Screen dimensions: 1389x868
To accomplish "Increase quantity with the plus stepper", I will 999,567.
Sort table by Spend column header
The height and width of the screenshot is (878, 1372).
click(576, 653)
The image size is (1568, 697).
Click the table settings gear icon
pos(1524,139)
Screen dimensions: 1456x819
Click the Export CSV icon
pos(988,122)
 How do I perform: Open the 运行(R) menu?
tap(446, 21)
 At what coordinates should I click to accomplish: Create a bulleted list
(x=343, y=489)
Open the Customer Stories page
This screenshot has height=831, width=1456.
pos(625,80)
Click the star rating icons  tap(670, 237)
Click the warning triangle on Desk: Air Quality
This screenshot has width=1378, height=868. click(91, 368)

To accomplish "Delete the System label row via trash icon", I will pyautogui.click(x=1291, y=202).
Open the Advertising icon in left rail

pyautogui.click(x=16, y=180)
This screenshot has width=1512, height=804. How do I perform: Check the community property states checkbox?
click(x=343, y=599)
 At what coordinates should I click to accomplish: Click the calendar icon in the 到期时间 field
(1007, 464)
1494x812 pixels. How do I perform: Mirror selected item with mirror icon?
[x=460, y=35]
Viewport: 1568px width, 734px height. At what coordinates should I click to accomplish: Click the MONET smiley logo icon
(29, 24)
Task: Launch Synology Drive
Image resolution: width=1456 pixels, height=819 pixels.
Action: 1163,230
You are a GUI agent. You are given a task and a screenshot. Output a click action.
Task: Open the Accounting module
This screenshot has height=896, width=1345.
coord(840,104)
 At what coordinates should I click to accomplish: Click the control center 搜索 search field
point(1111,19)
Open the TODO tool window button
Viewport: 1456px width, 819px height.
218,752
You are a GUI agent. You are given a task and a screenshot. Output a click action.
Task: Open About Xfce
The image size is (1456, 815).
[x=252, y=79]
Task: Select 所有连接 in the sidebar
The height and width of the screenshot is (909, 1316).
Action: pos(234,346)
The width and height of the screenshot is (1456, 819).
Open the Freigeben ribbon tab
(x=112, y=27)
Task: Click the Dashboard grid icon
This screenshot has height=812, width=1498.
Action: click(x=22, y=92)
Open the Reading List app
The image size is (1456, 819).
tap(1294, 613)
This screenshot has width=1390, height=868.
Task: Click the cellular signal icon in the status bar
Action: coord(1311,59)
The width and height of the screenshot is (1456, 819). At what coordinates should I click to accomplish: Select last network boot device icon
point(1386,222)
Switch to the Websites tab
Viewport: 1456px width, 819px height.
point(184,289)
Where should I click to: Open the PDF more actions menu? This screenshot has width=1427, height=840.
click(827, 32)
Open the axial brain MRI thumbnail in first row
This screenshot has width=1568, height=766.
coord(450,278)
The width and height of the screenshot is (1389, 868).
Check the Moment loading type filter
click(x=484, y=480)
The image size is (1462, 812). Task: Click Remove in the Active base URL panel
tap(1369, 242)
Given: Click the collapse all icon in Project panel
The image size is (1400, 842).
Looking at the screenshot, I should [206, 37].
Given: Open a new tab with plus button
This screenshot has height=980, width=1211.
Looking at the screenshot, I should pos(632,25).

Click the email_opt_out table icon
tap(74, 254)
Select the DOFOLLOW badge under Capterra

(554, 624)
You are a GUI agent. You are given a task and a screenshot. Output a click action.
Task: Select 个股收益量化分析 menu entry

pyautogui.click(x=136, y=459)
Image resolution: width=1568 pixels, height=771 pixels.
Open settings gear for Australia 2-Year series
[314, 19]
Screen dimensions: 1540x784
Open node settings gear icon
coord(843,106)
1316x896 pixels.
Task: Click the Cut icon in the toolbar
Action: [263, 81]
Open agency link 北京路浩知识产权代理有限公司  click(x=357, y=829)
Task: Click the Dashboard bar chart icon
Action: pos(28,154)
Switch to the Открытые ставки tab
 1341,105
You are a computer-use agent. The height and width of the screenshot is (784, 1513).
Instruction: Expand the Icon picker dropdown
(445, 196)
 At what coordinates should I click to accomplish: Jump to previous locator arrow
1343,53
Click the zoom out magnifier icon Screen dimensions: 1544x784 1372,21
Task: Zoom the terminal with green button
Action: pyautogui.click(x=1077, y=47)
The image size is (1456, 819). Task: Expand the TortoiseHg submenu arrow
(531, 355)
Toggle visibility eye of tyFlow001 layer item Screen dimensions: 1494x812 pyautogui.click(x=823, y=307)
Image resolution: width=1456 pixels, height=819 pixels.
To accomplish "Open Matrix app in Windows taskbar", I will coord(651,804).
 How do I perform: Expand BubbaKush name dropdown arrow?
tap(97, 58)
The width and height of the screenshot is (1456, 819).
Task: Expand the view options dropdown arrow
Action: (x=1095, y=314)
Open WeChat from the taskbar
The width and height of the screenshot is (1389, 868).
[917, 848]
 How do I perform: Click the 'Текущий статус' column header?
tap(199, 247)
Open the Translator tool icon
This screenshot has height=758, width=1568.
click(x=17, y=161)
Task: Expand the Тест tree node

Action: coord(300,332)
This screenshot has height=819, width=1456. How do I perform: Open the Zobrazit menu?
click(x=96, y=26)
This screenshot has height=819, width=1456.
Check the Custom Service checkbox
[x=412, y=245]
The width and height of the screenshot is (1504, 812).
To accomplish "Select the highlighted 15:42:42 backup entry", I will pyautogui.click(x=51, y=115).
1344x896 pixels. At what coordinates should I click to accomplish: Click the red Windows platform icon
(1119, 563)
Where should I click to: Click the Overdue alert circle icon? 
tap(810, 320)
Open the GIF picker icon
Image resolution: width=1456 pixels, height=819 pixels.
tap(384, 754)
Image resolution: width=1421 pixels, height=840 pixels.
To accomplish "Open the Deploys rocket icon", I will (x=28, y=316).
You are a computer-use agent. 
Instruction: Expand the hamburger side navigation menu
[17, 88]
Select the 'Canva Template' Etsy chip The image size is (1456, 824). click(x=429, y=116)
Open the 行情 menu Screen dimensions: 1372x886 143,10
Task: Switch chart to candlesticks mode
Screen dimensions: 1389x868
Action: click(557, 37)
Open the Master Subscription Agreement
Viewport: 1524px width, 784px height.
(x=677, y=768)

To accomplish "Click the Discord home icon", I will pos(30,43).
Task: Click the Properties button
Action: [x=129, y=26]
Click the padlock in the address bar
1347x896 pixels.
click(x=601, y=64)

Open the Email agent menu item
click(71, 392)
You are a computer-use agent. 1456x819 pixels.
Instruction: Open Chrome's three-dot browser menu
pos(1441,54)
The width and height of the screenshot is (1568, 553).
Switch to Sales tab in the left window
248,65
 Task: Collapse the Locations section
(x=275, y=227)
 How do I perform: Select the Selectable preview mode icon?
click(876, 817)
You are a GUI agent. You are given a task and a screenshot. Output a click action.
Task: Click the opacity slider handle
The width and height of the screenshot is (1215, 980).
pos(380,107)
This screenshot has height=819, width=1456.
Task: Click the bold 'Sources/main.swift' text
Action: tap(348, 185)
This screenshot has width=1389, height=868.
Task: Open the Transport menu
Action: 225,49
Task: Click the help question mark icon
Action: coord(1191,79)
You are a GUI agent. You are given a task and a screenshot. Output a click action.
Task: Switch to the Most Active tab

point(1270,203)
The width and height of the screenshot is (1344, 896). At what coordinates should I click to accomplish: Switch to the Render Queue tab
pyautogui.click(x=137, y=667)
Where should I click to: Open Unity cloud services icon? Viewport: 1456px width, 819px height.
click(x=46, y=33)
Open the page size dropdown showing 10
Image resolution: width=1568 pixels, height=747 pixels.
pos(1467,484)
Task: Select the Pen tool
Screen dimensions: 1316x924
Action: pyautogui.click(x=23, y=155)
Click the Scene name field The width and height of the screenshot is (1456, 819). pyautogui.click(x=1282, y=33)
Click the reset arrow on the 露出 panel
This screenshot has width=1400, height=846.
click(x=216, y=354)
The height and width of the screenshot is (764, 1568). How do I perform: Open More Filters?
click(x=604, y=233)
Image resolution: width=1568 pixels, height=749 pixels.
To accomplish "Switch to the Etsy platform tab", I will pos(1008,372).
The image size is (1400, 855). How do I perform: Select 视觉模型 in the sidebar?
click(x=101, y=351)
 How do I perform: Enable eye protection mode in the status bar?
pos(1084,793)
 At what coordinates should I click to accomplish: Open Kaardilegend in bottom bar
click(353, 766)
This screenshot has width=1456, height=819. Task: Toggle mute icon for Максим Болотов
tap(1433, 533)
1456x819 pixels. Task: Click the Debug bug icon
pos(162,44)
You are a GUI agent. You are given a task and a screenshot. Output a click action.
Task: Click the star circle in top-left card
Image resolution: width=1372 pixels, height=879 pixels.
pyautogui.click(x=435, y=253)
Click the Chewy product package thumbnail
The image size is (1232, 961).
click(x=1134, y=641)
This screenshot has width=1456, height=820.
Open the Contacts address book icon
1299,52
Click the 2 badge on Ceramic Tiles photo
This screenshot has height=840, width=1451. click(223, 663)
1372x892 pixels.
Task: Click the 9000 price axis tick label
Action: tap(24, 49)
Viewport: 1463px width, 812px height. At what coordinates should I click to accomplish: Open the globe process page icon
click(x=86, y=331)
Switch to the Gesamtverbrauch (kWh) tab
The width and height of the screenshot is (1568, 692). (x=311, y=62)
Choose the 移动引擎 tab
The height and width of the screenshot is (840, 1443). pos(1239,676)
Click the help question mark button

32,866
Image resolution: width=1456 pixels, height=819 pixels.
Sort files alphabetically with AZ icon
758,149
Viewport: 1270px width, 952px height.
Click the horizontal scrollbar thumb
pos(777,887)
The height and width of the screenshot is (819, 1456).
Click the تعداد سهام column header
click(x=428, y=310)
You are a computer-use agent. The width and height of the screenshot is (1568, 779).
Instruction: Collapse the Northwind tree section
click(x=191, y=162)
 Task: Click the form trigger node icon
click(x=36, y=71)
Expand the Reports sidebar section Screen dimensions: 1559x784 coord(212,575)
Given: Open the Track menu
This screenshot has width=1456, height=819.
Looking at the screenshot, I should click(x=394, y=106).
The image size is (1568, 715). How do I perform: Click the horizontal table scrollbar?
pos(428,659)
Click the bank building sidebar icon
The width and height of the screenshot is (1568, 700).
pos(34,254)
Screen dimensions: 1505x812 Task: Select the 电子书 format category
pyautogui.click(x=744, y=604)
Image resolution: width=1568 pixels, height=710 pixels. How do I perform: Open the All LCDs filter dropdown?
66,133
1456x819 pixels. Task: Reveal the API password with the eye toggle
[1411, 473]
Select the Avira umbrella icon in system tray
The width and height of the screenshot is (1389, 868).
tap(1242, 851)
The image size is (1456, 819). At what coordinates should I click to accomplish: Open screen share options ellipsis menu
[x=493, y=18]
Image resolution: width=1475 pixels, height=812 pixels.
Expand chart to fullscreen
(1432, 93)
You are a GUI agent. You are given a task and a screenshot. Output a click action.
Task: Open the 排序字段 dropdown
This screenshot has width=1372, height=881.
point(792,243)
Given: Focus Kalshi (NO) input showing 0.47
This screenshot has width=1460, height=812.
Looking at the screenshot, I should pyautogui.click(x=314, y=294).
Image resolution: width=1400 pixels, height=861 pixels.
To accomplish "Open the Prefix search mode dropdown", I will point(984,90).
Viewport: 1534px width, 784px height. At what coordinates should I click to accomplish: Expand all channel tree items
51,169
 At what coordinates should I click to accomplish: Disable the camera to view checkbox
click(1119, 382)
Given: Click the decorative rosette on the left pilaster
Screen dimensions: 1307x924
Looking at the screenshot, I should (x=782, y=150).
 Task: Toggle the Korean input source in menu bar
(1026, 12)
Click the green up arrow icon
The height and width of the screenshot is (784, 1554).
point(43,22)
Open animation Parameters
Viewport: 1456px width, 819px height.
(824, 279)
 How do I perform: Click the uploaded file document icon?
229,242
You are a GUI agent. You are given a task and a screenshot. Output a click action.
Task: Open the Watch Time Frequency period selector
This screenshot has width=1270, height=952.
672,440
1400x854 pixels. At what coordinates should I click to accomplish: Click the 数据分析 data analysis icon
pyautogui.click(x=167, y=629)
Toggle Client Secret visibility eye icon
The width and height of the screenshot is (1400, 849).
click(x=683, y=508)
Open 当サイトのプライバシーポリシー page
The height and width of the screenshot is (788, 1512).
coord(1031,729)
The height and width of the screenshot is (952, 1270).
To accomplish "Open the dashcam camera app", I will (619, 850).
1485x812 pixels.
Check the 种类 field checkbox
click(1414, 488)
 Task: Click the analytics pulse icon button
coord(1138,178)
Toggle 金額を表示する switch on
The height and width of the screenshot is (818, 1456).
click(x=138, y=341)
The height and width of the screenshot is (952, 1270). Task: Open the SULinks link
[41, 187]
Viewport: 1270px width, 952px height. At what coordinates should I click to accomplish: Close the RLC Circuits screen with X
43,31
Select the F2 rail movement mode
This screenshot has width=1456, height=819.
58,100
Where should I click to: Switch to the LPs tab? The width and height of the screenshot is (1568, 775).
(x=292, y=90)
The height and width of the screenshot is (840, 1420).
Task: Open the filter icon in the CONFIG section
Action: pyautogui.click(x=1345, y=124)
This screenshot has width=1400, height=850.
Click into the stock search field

_____

YOUR ASSIGNMENT
Collect every line with the string "Etsy" from the records, and copy each.

RESULT OF THIS TASK
Select the 'Canva Template' Etsy chip The image size is (1456, 824). click(x=429, y=116)
To accomplish "Switch to the Etsy platform tab", I will pos(1008,372).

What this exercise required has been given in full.